2. **Simplify the second part of the expression:**
* We have $(-v^{3} w^{2} x^{-4})^{-5}$.
* First, notice the negative sign inside and the odd power $(-5)$ outside. When a negative base is raised to an odd power, the result is negative. So, we'll have a minus sign in our answer.
* Next, apply the outer power $-5$ to each term's exponent inside.
* For $v^3$, it becomes $v^{3 \times (-5)} = v^{-15}$.
* For $w^2$, it becomes $w^{2 \times (-5)} = w^{-10}$.

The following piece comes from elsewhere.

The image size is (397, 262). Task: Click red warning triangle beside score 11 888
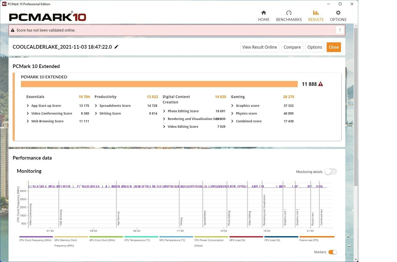(320, 84)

* For $x^{-4}$, it becomes $x^{-4 \times (-5)} = x^{20}$.
* So, the second part simplifies to $-v^{-15} w^{-10} x^{20}$.

3. **Multiply the simplified parts together:**
* Now we multiply $(v^{-6} w^{-18} x^{12})$ by $(-v^{-15} w^{-10} x^{20})$.

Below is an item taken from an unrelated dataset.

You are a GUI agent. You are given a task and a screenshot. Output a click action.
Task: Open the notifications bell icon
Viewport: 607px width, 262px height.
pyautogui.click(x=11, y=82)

* Don't forget the negative sign from the second part!
* When you multiply powers with the same base, you add the exponents.
* For $v$: $v^{-6 + (-15)} = v^{-21}$.
* For $w$: $w^{-18 + (-10)} = w^{-28}$.
* For $x$: $x^{12 + 20} = x^{32}$.
* Putting it all together, we get $-v^{-21} w^{-28} x^{32}$.

4. **Write with positive exponents:**
* It's usually tidier to write answers with positive exponents. Remember that $a^{-n} = \frac{1}{a^n}$.
* So, $v^{-21}$ becomes $\frac{1}{v^{21}}$, and $w^{-28}$ becomes $\frac{1}{w^{28}}$. The $x^{32}$ stays on top because its exponent is positive.
* The negative sign stays in front.
* Therefore, the final simplified expression is $-\frac{x^{32}}{v^{21} w^{28}}$.